Così, Bastianini si è concentrato sulla presentazione dei dati: il miglior risultato operativo netto da cinque anni a questa parte; la conferma del ritorno all’utile anche nel secondo trimestre (83 milioni) che porta il risultato del primo semestre a quota 202 milioni, contro il rosso da un miliardo nello stesso periodo dello scorso anno; il forte balzo nel risparmio gestito (8 miliardi di nuovi flussi lordi) e, complessivamente, una «macchina commerciale» in accelerazione. Non fosse che si sta parlando del Monte, sembrerebbe l’ennesimo resoconto semestrale con risultati in forte crescita, compreso il recupero dei ricavi pre-Covid (che si conferma anche per Mps). Ma il Monte, da tempo e in particolare dalla settimana scorsa, fa storia a sé e i dati di bilancio possono essere un buon viatico per l’aggregazione, non troppo di più.
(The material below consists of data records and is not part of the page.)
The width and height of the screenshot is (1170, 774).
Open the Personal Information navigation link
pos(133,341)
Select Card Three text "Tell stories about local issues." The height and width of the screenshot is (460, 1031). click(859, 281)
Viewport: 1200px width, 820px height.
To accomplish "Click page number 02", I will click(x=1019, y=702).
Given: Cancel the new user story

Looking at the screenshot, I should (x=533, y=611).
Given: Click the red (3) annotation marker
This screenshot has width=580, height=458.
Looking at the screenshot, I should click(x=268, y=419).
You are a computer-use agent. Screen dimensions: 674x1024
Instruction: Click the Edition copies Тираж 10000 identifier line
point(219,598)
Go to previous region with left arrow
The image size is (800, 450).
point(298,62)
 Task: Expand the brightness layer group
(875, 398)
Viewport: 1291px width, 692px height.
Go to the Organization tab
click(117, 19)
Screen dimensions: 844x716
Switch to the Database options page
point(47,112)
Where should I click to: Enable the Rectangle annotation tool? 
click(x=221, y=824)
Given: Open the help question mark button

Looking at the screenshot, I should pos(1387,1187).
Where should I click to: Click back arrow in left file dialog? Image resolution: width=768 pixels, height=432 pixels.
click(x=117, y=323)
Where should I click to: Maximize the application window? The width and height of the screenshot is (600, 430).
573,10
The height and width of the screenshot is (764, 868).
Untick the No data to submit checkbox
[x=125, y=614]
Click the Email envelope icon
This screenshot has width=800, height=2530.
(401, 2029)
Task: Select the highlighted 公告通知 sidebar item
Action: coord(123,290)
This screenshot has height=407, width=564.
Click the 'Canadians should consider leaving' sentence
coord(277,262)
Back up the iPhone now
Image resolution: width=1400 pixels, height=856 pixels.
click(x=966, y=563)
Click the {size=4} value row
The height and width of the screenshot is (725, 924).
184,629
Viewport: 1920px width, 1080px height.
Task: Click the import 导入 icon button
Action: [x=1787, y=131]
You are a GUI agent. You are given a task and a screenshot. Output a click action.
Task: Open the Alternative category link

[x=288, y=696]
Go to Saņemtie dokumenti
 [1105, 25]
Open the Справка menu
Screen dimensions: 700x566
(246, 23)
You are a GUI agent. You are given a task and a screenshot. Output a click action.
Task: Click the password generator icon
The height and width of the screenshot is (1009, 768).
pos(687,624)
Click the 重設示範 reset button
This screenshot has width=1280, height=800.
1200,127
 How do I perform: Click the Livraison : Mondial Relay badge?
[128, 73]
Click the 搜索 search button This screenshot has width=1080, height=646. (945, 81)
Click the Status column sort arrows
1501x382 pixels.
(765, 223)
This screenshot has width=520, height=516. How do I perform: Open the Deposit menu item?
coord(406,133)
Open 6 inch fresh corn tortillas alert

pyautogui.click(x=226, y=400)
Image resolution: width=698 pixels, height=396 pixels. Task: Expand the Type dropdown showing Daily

La Borsa ha festeggiato (+4,85%) per la semestrale migliore del previsto e ha premiato anche il candidato alle nozze (+2,54% Unicredit) ma l’attenzione resta tutta sulla potenziale fusione. La banca ha confermato che in quest’ottica non sta lavorando all’ipotesi aumento di capitale da 2,5 miliardi e ha ribadito che gli stress test dell’Eba confermano il quadro già fornito (con quell’aumento il Cet1 sarebbe al 6,6% anche nel caso di scenario avverso). Ma comunque ora è al non esaltante livello di 10,6% (rispetto al 14% delle migliori). E per quanto i rischi legali siano scesi del 40% dopo l’accordo con la Fondazione (ora sono a 4,9 miliardi) e i segnali di miglioramento ci siano, restano le parole del giorno prima del ministro Daniele Franco: il piano industriale della banca non è conforme alle indicazioni della Ue, la riduzione dei costi non basta, una soluzione stand alone non è immaginabile.
Non bastano certo le crescite a due cifre di Widiba (la “Fineco” del Montepaschi) né i dati stabili sugli Npe (i crediti deteriorati) o ancora il deficit prospettico, stimato a novembre 2020 in 1,5 miliardi, che si riduce a meno di 500 milioni e più in là nel tempo (giugno 2022). Serve la soluzione “strutturale”. E l’unica in pista è quella di Unicredit.